Trotzdem gab es von Familie Winehouse anlässlich der Premiere von „Amy“ plötzlich Kritik am Film. Was sagen Sie dazu?
Der Schlüssel dazu liegt vermutlich schon im Titel des Films. Mir ging es um Amy und nur um sie. Ich wollte ihre Geschichte erzählen und die Aufmerksamkeit zurück auf sie lenken. Denn nicht erst mit ihrem Tod ging es vielen Leuten darum, die Aufmerksamkeit auf sich zu lenken. Das war schon zu ihren Lebzeiten so, und deswegen muss es auch schon furchtbar schwierig gewesen sein, Amy Winehouse zu sein. Alle wollten was anderes von ihr und zerrten sie in die unterschiedlichsten Richtungen, vielen ging es zu sehr um die eigene Agenda, nicht um Amys Wohlergehen.

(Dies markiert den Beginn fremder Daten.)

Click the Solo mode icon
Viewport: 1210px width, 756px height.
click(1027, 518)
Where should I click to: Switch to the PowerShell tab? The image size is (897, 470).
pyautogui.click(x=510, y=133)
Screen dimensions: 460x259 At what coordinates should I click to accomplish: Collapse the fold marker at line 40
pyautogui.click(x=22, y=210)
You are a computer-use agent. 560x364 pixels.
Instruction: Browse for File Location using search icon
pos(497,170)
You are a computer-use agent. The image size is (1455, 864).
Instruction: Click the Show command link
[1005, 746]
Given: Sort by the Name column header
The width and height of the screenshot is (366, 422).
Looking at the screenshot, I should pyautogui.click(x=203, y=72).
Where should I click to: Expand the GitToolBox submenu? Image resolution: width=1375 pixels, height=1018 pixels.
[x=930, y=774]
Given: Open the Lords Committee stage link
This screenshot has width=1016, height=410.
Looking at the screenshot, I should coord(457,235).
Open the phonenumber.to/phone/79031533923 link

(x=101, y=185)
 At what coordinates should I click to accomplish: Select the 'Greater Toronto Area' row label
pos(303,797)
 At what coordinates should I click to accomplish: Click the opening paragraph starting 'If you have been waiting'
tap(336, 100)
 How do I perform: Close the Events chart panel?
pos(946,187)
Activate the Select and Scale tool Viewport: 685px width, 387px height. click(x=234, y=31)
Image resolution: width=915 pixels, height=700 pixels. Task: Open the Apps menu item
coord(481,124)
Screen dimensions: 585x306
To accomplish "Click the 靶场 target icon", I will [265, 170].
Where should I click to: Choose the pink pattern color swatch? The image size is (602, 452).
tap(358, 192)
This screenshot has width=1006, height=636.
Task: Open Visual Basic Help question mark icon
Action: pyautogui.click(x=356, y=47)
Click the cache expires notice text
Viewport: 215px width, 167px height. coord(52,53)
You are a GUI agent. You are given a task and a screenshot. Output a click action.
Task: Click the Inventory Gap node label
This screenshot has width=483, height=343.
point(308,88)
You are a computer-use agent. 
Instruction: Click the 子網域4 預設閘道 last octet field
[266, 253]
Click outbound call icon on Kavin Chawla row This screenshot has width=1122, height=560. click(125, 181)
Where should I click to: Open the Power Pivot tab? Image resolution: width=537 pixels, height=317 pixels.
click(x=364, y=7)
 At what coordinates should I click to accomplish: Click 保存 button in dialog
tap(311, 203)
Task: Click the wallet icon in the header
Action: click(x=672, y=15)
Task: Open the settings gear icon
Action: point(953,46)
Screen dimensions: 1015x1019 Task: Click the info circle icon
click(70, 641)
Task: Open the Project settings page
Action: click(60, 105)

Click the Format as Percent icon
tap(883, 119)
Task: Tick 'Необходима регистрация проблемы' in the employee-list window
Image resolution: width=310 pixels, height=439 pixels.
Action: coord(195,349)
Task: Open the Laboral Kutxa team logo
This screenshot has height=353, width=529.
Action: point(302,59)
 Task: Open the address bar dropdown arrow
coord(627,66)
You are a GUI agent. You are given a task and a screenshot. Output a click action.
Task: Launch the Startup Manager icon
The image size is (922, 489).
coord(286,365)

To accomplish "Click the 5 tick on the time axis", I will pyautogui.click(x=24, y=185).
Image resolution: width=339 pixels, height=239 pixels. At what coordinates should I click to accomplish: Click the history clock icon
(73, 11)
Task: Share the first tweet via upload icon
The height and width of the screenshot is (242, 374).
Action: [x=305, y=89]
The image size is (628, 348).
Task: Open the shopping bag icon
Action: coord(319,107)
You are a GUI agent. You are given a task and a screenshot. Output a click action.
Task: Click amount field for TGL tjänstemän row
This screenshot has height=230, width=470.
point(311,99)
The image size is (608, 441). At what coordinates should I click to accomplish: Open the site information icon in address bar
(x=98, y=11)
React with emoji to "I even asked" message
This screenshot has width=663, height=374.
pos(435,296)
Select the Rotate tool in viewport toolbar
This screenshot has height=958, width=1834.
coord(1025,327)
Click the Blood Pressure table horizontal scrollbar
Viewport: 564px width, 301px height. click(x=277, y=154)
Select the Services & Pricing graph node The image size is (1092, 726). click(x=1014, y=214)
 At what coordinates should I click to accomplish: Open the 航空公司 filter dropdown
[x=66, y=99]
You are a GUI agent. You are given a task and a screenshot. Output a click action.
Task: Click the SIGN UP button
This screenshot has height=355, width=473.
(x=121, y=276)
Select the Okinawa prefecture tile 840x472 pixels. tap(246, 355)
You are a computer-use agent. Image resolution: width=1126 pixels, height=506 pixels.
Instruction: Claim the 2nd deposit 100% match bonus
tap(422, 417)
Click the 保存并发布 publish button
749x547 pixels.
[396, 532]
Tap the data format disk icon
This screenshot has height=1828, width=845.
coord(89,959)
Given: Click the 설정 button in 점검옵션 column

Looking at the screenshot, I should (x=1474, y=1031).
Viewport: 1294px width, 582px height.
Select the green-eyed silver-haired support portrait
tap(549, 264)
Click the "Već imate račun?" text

Während der Aufzeichnungen beschwerte sich aber noch keiner der Beteiligten?
Absolut nicht. Von den rund 100 Personen, mit denen ich letztlich gesprochen habe, hat niemand ein Interview abgebrochen oder sich über die Gesprächsrichtung beschwert. Alle haben danach die Interviews frei gegeben. Und auch alles andere, was ich zeige, habe ich mir ja nicht ausgedacht. Das ist Archivmaterial und war alles so im britischen Fernsehen zu sehen. Man kann mir also nicht vorwerfen, dass ich mir etwas ausgedacht habe oder spekulieren würde.